#### [EXTRACT PROVIDED]
▽

So since we all learn best by doing, it only makes sense that testing yourself — as long as you do it the right way — is the best way to learn faster and retain more.

Granted, taking a test kind of sucks. Tests assess, measure, and judge, and who enjoys being judged? Taking a test can feel high pressure, high stakes.

But what if there is no pressure? What if there are no stakes? What if a test isn’t used to evaluate your knowledge, but help you learn faster and better?

A meta-review of a number of studies published in the Journal of Experimental Psychology found that self-testing — which is inherently low-stakes, since testing yourself means you’re the only person who knows the results — is the most effective way to speed up the learning process. A massive study published in Psychological Science in the Public Interest backs up that finding, showing that self-testing is the most effective learning technique, edging out distributed practice and interleaving.

Why? Partly because of the additional context self-testing naturally creates. Quiz yourself and answer incorrectly, and not only will you be more likely to remember the right answer after you look it up, you’ll also remember the fact you didn’t remember.

Getting something wrong is a great way to remember it the next time, especially if you tend to be hard on yourself. In a weird way, when it comes to memory, what you got wrong can be stickier than what you got right.

△

#### [DATA RECORDS]

▽

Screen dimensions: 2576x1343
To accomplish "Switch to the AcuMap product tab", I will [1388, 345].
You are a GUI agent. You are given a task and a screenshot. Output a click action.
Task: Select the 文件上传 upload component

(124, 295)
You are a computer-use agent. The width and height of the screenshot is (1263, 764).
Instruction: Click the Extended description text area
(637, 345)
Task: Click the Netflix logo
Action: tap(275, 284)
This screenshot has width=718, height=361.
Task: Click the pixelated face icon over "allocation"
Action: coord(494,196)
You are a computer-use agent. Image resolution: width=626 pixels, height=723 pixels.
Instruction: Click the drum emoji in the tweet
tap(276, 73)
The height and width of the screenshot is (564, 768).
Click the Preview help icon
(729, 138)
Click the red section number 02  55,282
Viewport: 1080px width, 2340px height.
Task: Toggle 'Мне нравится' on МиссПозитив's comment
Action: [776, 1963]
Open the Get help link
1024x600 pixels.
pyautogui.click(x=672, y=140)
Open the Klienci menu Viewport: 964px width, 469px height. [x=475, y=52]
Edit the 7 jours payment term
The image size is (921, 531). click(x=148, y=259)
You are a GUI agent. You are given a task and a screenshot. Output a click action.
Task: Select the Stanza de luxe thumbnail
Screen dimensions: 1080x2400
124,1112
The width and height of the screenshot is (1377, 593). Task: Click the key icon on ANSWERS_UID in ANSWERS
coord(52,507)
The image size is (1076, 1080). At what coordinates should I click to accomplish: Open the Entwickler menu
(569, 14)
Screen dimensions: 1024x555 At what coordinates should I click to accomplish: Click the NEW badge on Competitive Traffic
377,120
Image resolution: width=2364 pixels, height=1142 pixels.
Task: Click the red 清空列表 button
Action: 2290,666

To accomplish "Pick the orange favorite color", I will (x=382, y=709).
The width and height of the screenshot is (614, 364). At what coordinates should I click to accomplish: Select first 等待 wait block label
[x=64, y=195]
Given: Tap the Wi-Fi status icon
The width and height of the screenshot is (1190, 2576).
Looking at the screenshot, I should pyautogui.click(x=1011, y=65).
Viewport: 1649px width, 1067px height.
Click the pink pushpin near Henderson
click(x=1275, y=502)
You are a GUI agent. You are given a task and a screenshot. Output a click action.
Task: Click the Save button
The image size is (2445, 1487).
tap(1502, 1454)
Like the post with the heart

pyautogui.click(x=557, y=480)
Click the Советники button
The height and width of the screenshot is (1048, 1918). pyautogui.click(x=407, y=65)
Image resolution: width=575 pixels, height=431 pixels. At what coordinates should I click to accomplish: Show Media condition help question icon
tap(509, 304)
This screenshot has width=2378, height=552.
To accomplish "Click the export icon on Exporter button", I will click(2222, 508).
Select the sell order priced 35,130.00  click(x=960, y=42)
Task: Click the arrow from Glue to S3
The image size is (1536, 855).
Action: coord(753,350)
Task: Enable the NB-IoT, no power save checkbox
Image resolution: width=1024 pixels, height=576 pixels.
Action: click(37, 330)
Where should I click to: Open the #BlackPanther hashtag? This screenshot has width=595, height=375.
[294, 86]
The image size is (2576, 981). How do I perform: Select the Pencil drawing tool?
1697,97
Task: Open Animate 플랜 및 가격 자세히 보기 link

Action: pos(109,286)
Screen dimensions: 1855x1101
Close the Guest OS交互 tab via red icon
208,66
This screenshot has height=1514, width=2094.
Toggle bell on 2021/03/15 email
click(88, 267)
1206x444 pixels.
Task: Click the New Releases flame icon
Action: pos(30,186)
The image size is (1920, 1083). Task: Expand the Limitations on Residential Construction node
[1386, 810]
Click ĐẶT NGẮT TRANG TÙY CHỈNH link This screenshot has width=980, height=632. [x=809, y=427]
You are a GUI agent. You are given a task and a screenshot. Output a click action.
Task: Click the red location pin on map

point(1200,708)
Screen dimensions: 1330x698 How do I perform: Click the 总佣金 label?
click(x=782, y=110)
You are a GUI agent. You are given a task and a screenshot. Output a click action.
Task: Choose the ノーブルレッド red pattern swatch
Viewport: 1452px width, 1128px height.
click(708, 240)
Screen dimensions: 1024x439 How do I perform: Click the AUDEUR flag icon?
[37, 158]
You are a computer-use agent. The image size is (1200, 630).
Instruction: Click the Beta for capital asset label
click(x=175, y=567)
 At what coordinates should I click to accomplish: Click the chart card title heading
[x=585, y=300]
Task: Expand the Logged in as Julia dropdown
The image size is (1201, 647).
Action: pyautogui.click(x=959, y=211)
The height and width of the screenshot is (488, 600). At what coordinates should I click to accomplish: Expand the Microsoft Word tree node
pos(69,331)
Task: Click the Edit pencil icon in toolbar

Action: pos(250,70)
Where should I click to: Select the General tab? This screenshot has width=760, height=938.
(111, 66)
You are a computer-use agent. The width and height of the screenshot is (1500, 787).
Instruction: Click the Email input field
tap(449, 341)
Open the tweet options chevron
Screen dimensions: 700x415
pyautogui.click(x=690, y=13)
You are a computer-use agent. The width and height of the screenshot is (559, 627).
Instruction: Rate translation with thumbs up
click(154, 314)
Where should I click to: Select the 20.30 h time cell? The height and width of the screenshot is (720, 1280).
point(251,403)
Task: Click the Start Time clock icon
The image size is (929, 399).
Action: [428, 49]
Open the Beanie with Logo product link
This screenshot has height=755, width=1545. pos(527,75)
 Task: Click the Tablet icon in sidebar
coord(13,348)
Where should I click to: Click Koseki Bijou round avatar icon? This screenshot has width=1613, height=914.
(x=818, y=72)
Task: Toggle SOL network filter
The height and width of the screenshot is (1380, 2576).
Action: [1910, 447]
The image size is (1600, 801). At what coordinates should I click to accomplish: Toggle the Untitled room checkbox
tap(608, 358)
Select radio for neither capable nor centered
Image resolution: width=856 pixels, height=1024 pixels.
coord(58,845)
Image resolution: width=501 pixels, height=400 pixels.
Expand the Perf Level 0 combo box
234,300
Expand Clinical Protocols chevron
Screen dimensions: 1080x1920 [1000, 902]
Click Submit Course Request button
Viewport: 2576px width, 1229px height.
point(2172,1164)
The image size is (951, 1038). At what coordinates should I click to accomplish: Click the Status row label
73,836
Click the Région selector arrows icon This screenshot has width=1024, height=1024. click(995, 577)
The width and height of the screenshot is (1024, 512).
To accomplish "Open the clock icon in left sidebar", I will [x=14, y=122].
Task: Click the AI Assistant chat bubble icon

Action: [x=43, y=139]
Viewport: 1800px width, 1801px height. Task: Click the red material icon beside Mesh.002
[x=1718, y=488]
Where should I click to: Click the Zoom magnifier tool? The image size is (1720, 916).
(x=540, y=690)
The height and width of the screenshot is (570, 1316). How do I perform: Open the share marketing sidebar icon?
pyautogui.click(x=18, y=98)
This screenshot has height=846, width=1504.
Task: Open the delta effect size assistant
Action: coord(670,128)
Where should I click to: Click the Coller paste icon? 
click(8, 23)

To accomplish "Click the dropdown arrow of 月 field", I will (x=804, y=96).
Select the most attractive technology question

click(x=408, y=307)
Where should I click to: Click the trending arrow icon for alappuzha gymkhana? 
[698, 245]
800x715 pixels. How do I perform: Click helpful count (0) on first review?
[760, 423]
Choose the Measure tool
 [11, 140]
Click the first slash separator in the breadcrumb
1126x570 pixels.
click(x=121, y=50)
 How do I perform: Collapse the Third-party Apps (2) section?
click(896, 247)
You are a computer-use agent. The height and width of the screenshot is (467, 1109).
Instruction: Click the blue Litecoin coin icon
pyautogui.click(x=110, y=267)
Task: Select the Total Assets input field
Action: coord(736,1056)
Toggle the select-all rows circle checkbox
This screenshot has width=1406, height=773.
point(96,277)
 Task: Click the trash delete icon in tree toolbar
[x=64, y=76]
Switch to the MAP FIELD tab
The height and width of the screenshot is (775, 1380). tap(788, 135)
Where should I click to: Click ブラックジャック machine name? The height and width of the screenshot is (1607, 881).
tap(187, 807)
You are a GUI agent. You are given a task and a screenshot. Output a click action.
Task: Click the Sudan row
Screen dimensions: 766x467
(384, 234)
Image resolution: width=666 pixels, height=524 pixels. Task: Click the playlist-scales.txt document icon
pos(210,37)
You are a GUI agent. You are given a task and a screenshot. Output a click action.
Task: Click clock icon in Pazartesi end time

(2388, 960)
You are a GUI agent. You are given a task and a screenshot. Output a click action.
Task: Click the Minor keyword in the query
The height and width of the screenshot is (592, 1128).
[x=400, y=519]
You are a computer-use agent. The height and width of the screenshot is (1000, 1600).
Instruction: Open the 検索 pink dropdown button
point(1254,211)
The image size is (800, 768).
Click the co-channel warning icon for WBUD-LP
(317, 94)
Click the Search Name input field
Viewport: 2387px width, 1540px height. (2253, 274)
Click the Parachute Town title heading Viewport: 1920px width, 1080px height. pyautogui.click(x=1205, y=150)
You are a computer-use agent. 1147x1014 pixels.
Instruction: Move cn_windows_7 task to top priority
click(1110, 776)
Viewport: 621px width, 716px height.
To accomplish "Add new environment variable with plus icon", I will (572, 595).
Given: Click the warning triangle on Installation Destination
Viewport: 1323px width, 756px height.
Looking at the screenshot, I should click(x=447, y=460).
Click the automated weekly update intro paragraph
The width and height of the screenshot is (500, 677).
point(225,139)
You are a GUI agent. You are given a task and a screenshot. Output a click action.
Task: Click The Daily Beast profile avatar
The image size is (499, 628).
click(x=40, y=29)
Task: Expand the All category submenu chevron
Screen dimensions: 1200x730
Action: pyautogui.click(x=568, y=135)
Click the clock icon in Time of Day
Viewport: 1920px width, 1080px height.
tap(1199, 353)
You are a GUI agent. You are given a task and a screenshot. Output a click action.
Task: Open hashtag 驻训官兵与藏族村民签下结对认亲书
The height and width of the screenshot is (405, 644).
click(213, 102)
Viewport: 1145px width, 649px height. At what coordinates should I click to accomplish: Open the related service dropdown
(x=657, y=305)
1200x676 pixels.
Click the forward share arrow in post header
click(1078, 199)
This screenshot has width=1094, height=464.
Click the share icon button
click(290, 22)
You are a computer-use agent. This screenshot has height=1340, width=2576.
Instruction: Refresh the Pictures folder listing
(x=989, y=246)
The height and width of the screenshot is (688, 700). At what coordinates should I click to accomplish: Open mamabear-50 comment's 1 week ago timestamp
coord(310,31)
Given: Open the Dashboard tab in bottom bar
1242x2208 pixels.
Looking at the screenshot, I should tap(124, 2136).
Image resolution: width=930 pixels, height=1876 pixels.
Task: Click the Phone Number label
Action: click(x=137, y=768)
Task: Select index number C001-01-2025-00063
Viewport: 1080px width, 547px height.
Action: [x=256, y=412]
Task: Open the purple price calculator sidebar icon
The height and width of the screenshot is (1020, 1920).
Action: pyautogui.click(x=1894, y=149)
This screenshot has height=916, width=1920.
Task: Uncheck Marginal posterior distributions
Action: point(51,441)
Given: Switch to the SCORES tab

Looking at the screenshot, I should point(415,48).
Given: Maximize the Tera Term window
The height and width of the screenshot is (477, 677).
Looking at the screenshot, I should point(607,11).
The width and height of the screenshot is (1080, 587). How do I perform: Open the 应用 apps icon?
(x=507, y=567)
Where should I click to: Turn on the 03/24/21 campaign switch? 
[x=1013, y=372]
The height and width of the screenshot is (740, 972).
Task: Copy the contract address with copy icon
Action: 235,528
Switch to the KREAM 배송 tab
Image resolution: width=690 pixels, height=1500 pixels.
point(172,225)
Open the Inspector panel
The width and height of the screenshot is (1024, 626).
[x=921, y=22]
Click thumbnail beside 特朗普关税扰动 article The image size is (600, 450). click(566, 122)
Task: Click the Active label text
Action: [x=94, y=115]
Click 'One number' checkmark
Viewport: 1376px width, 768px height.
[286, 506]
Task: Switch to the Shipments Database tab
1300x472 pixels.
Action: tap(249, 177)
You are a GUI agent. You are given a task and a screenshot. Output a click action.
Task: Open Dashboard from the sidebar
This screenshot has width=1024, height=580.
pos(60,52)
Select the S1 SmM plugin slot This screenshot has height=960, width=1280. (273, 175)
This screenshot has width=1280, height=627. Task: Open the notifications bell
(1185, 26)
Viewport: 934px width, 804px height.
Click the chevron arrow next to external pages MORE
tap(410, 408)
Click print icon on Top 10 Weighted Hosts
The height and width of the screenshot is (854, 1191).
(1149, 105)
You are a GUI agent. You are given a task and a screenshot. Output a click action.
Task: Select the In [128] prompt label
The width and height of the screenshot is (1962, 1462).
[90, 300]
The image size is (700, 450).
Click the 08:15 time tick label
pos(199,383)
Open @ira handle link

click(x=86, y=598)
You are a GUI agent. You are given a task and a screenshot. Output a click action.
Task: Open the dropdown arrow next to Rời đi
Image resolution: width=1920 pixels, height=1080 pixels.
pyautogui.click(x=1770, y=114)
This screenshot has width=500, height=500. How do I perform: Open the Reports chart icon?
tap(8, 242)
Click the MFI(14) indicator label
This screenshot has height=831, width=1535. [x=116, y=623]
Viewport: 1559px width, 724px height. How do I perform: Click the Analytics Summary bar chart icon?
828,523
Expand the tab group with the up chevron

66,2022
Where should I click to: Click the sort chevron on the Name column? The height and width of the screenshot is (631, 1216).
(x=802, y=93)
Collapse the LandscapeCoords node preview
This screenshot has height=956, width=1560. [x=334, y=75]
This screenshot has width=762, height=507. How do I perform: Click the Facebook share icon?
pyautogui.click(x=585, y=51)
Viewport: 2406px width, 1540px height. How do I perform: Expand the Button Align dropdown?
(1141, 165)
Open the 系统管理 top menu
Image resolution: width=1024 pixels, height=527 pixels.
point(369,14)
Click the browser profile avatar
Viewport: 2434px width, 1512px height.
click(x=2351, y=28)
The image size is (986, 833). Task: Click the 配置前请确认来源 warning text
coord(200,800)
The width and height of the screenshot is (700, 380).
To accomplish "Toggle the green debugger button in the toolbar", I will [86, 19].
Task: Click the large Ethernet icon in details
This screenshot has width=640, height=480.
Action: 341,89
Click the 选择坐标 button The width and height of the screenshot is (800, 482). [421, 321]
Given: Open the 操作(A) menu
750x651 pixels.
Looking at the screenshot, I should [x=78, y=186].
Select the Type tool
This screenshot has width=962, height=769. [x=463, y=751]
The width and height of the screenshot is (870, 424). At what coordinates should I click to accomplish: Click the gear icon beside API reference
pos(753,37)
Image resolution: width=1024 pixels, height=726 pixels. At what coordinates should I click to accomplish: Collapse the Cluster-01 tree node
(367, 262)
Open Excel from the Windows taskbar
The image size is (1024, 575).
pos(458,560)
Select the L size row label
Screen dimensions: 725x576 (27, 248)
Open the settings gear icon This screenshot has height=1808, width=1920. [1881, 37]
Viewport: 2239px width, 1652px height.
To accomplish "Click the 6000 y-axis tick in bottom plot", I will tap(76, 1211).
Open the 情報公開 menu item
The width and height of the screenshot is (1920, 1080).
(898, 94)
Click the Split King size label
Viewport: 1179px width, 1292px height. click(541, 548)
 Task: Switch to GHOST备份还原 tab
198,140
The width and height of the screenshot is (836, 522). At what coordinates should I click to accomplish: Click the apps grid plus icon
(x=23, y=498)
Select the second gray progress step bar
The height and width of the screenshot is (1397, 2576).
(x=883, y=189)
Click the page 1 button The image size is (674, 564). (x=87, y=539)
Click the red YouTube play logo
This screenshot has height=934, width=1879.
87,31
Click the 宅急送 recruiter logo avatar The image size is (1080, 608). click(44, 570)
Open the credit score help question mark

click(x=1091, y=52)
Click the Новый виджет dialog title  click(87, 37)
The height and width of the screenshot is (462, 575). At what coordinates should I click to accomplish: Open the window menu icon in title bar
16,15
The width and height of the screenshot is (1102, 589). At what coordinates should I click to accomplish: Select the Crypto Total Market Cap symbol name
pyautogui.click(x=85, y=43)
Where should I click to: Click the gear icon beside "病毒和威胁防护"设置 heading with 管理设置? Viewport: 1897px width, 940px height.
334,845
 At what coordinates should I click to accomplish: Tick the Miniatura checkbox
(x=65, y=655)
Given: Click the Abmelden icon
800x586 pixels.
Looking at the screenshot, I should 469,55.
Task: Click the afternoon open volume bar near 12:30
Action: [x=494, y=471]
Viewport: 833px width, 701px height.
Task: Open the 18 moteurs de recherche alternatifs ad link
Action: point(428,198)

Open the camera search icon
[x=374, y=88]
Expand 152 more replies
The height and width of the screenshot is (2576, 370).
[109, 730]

△

#### [THE EXERCISE]
According to the text on self-testing, why is quizzing yourself such an effective way to learn? Please answer in one to three sentences.

#### [ANSWER]
Self-testing creates additional context. When you quiz yourself and answer incorrectly, you become more likely to remember the right answer after looking it up, and you also remember that you didn't remember it. What you got wrong can stick in memory better than what you got right.